2016/07/31

08:06

Must refactor DynamicByteBuffer now.

08:23

I should also refactor and redo the ZipFile code also, drop plans for 64-bit ZIP files and remove the very slow structured reading code. Basically simplify everything so that it is much nicer.

09:30

One issue with the chunks is that when a byte is added or removed, all of the chunks following must get their size recalculated. I do wonder if I can avoid doing that. I am thinking of a binary tree-like structure for this which just has relative size. It would very well have to remain sorted and well balanced. It would have to be perfectly balanced perhaps using a red/black tree. Then chunks would have to be placed in a way where they all represent a part of the file. However this would be a bit complex. Alternatively chunks in a given area could be for the part of the file they are a part of. The only issue with that is moving things over. So things will get complicated when it comes to buffer management. One thing however, is that there can be cards associated with a chunk of data. Each chunk has a head and tail for where data is stored. However since the position...

09:40

...is not known, cards can be used as a note to where data should be placed and keep that in a sorted list of sorts. Each card would be associated with a chunk. However this still complicates things in a way.

10:34

The big slow down would always be keeping the buffer positions valid. Inserting and removing of bytes would also add some issues. I like the buffer for quick insertion and removal of data. Perhaps what could be used is a kind of sub- partitioning scheme of sorts. Actually, I could have Chunks which just manage data which know nothing of their storage location.

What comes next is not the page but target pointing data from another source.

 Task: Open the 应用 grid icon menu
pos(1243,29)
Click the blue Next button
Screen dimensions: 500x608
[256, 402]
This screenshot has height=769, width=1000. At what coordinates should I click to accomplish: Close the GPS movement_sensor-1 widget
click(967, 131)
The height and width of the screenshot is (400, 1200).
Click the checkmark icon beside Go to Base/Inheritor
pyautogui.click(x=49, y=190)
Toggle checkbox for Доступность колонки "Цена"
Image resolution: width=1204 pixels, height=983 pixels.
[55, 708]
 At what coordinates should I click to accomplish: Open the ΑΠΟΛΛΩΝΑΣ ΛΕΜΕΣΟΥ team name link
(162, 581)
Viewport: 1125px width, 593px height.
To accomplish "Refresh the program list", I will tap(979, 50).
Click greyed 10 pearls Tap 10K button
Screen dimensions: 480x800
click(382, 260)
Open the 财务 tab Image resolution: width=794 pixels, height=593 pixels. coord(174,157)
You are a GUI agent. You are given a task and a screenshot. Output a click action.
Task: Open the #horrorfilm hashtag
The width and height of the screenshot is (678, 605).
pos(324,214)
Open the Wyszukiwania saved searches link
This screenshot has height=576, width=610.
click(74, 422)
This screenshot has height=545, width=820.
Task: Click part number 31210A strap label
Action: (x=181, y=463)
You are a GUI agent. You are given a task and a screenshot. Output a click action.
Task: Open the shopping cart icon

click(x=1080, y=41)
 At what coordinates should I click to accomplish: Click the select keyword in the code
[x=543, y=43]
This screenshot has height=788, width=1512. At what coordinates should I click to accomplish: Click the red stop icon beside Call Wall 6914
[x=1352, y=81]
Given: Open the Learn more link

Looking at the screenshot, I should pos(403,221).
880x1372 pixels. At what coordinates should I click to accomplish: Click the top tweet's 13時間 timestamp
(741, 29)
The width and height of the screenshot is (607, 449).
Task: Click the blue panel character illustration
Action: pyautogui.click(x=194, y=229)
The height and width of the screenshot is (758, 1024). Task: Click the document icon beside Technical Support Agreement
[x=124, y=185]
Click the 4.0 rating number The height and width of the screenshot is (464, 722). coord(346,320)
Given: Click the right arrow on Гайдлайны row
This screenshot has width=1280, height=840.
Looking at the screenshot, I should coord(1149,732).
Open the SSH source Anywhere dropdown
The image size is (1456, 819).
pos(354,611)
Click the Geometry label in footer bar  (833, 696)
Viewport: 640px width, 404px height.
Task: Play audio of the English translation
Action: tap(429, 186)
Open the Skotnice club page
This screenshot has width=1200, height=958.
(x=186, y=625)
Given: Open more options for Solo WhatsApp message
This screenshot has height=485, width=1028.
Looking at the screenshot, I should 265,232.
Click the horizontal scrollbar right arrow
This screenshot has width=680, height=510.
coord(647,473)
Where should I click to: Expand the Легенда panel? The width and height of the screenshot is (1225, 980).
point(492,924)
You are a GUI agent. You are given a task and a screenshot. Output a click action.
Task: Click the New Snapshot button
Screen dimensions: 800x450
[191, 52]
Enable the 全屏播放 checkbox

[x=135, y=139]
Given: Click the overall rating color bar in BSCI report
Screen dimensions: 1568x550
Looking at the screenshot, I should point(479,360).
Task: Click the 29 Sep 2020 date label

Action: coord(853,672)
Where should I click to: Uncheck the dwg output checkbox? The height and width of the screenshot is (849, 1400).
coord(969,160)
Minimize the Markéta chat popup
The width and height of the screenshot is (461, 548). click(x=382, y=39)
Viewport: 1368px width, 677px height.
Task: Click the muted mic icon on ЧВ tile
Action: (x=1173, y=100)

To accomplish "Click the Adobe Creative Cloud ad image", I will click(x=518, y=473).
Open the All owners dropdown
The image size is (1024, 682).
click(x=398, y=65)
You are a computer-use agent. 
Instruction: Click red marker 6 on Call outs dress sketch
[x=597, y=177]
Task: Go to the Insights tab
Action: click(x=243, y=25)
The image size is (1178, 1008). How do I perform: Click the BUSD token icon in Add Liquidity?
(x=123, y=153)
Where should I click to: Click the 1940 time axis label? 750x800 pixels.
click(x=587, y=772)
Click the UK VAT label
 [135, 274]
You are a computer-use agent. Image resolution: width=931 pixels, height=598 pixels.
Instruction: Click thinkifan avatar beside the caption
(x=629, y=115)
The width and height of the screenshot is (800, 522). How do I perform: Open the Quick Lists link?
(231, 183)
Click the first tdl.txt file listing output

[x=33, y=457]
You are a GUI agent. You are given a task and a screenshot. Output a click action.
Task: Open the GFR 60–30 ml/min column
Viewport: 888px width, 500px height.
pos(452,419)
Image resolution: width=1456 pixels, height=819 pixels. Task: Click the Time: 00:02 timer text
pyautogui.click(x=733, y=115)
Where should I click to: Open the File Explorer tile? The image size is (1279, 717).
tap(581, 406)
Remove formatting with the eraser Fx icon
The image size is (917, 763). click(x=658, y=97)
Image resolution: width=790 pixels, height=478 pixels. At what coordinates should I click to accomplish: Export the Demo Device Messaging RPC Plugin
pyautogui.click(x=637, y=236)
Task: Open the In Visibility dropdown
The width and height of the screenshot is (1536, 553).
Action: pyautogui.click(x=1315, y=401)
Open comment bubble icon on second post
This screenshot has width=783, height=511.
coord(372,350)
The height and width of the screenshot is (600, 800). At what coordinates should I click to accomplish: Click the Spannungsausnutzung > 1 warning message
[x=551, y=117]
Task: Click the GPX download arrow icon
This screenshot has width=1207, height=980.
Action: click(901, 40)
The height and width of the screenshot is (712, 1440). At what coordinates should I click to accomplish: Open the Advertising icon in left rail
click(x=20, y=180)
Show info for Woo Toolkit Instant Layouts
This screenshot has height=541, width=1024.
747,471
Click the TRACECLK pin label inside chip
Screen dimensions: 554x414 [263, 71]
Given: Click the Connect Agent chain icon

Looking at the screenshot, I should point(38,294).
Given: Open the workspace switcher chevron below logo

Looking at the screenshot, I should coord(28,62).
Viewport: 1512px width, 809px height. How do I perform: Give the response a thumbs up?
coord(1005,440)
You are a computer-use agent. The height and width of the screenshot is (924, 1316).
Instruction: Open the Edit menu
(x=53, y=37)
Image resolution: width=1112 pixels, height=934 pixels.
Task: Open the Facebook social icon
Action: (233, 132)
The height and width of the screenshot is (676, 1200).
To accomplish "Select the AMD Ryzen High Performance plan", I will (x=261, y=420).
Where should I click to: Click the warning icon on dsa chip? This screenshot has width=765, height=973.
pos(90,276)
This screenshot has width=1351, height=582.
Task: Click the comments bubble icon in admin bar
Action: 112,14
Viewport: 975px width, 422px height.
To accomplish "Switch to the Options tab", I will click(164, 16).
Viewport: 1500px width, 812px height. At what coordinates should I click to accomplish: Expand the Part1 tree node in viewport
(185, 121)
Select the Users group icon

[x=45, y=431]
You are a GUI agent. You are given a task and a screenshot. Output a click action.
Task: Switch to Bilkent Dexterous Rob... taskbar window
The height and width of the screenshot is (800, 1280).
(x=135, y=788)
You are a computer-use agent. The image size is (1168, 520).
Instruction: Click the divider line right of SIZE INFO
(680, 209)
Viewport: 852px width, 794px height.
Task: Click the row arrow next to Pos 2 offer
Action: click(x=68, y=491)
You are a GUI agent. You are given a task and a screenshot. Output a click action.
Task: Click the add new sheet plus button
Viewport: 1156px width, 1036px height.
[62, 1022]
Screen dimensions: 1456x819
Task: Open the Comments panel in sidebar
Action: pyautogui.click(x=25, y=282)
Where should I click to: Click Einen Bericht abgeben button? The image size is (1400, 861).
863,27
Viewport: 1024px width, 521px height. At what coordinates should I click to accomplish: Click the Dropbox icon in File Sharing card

Basically, each junk would be associated with a partition map which does know the positioning. Something that might be a bit more efficient would be to have dynamically sized chunks. For example when a bulk write is performed at a location, if there is no room to store the data in the given chunk then the bulk operation just splits the chunk at the write position and then creates a new chunk with the bulk written data. It would write to the appropriate locations on two chunks before creating a new one.

10:49

The default block size could then just act as a minimum block size. Going to take a walk and figure something out hopefully.

12:09

Actually something that might work would be a partition list of sorts. A logical partition location and a physical partition location. Bytes could literally be written anywhere as long as there is free space somewhere. When bytes are added to a position, a new partition could be created if there is no free space anywhere. Then the logical partition information will just point to where it really is. Removal of bytes would just entail shifting the partition start/end over accordingly or splitting it. There would need to be two lists which point to the same partition data, each sorted for logical partitions and physical ones. However since the data is very much the same, they can share the same objects. If any bytes are removed then logical partitions that follow just get their positions shifted accordingly. So this would be like a hard disk filesystem.

12:14

To simplify things and not require renumbering on large buffers, each chunk's physical and logical positions would be to that chunk only. Then each chunk would have a note of the number of bytes that are in the chunk.

12:23

Each chunk would have then have an indicator which says where it is located. For simplicity all chunks will be linear physically, so a chunk at a higher index will always have a greater address. If insertion in the middle causes a chunk to be filled then a new chunk will be created in the middle. So with the partition scheme, if there are ever any removals a single value just has to be incremented or decremented (or a partition created). Since partitions can appear and disappear, it might be best to have a pool of partitions waiting to be used so they can be reassociated in a chunk. However, they should just remain to a single chunk.

12:28

It might also best best for the default chunk size to be managed by the chunk manager itself (unless a system property is used). Using small chunk sizes such as 32 (the current default) may be a bit inefficient.

13:56

Any refactored ZIP file code should not rely on the full NIO classes so it can be used by lighter JVMs.

17:22

Something that could work is a contributory setup in a way. That is, similar to src I also have contrib where packages can be placed. This way extra packages which are not part of the SquirrelJME source tree can be compiled as if they were part of it. This could be used for ports.